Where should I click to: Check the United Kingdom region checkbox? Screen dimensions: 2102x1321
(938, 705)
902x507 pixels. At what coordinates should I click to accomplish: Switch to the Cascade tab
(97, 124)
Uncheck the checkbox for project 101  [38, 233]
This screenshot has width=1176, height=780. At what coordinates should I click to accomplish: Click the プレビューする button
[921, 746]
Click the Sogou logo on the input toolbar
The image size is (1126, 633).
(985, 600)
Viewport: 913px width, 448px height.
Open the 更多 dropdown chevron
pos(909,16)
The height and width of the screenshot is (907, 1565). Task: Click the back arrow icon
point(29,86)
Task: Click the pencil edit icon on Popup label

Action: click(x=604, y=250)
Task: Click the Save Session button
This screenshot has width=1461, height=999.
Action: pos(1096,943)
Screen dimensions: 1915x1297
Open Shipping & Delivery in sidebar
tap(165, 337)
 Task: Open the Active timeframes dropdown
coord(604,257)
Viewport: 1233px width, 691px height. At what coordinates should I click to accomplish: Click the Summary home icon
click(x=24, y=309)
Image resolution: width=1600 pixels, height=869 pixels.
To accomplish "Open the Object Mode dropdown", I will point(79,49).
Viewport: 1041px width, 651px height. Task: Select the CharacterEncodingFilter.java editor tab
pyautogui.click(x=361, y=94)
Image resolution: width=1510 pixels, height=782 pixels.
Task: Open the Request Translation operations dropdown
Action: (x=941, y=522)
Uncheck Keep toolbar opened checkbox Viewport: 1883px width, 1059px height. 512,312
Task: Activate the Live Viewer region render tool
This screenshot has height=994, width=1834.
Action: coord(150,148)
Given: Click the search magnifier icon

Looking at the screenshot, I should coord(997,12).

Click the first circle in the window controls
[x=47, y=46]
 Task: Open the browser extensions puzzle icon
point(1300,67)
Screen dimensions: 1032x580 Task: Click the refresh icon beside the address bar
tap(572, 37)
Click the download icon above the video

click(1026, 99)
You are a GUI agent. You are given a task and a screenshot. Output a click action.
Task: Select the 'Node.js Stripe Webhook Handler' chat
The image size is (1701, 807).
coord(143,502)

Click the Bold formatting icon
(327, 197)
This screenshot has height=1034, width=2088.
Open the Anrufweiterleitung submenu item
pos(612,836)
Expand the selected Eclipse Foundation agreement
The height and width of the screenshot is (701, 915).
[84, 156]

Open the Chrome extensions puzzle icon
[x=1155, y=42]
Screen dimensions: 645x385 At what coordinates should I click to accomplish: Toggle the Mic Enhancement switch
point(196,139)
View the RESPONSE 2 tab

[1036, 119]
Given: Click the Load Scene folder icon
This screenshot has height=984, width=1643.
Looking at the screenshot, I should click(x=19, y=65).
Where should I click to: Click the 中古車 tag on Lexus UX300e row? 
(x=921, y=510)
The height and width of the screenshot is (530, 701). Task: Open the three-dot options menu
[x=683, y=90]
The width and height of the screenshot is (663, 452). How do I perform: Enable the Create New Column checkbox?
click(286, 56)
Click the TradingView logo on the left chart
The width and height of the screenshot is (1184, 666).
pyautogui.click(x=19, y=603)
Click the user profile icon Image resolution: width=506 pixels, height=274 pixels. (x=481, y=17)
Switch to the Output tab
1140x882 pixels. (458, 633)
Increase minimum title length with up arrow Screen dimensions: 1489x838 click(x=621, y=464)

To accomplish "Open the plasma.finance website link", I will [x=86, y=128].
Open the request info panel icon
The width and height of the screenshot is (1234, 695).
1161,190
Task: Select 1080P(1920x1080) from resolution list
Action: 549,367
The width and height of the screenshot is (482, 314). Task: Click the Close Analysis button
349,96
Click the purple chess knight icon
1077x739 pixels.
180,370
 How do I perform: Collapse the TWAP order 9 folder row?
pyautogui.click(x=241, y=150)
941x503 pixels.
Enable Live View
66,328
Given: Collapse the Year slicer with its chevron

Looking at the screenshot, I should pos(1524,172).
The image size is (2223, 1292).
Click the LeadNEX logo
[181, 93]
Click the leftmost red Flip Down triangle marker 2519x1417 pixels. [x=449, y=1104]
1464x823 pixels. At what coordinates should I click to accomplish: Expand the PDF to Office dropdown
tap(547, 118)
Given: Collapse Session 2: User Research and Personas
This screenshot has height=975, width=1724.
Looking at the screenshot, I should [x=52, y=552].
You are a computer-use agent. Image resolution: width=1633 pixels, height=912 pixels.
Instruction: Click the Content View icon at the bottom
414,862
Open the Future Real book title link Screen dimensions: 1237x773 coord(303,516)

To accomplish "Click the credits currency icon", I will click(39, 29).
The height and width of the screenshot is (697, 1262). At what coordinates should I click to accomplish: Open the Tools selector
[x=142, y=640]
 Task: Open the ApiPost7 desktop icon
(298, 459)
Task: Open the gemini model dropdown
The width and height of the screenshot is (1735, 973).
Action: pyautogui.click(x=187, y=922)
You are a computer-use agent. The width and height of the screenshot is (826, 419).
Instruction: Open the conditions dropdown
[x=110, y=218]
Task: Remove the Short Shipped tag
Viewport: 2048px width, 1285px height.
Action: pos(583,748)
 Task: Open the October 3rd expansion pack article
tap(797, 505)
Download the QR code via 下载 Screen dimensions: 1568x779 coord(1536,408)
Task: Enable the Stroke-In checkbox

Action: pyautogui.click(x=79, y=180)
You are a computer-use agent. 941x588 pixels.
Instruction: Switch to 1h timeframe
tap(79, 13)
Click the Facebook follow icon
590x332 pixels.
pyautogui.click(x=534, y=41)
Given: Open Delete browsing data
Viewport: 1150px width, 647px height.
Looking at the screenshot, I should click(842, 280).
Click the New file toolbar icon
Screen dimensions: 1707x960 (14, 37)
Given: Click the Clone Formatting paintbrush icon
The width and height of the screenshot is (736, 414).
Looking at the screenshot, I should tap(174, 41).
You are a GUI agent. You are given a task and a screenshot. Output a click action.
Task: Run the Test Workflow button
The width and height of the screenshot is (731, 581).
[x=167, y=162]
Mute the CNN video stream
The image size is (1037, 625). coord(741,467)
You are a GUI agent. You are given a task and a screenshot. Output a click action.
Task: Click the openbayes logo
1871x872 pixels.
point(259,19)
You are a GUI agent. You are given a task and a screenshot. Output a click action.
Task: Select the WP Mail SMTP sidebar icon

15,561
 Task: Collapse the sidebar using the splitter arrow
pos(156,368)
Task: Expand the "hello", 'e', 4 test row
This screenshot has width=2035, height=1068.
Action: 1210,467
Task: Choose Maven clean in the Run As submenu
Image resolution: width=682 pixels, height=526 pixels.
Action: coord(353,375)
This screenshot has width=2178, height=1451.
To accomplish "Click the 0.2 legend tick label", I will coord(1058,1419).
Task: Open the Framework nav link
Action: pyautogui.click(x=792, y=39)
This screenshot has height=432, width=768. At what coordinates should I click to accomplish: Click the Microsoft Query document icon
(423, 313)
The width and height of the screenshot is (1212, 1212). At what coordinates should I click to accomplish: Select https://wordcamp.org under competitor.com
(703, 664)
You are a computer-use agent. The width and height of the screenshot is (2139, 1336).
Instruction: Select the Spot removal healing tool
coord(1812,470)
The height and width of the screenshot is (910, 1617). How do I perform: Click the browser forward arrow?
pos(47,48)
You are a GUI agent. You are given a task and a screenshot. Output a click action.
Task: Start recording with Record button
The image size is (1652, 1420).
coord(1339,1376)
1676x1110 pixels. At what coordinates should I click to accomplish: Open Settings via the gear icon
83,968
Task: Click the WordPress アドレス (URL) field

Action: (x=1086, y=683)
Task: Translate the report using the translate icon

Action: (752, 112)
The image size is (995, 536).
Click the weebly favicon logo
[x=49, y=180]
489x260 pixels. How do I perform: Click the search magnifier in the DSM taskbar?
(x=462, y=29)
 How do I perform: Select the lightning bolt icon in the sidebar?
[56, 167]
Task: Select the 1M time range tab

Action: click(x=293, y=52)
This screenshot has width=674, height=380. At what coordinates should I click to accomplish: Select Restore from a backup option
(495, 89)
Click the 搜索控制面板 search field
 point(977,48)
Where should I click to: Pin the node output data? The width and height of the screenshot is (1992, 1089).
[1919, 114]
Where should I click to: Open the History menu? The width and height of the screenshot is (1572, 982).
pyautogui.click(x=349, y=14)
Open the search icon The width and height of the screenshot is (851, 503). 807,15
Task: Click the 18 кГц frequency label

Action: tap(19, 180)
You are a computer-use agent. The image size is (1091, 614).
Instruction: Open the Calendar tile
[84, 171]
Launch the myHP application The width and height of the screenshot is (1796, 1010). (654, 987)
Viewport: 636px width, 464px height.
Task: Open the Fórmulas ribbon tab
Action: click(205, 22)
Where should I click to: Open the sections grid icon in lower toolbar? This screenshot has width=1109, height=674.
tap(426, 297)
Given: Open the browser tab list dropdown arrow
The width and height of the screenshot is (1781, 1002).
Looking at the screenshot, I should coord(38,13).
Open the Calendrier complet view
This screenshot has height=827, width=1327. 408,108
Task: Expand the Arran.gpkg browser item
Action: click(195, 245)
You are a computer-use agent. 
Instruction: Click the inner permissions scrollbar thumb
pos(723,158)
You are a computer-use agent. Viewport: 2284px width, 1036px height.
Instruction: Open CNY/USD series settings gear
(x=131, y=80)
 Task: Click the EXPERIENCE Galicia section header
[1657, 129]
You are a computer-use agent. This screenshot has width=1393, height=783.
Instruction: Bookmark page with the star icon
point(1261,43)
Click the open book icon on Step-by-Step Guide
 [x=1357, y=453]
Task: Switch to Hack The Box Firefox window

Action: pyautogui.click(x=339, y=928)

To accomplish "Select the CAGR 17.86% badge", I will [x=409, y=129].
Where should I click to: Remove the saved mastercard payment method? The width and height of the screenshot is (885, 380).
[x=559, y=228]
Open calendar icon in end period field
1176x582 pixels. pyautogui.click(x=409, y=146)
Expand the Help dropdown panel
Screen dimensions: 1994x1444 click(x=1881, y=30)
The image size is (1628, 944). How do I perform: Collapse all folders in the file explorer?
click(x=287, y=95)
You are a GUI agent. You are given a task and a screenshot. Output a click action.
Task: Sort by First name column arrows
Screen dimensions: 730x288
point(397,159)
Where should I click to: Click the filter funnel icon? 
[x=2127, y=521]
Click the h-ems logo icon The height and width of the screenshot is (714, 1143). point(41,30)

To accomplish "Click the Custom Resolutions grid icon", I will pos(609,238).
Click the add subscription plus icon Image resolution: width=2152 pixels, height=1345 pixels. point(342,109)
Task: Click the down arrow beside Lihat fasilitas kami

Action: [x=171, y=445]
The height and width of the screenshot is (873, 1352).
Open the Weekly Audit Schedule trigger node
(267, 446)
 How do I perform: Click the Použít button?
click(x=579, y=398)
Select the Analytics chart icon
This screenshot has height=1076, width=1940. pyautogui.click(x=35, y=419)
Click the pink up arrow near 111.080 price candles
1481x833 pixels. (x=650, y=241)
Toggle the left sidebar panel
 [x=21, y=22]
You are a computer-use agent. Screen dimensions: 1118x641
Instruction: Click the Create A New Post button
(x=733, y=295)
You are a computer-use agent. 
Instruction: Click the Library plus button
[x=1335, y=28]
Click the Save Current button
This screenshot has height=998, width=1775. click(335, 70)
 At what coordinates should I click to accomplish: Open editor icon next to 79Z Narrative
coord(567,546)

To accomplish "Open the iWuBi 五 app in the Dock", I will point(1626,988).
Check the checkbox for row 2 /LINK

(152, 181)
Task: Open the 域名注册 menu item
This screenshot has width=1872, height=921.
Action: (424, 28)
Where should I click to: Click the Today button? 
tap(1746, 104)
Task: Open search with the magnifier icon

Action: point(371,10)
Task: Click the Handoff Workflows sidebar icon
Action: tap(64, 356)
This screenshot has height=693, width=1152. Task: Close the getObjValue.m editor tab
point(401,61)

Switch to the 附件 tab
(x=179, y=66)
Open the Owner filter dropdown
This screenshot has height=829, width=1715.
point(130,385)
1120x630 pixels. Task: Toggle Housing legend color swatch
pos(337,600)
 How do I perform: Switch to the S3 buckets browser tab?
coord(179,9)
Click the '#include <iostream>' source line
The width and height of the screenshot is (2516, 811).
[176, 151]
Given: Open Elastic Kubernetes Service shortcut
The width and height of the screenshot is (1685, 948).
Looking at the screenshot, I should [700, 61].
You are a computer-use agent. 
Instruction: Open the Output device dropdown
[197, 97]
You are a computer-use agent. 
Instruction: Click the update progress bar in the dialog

● ● ● ●

-- Activity --
Please go through the material and return each line where the word "Session" appears.

-- Response below --
Task: Click the Save Session button
Given: Collapse Session 2: User Research and Personas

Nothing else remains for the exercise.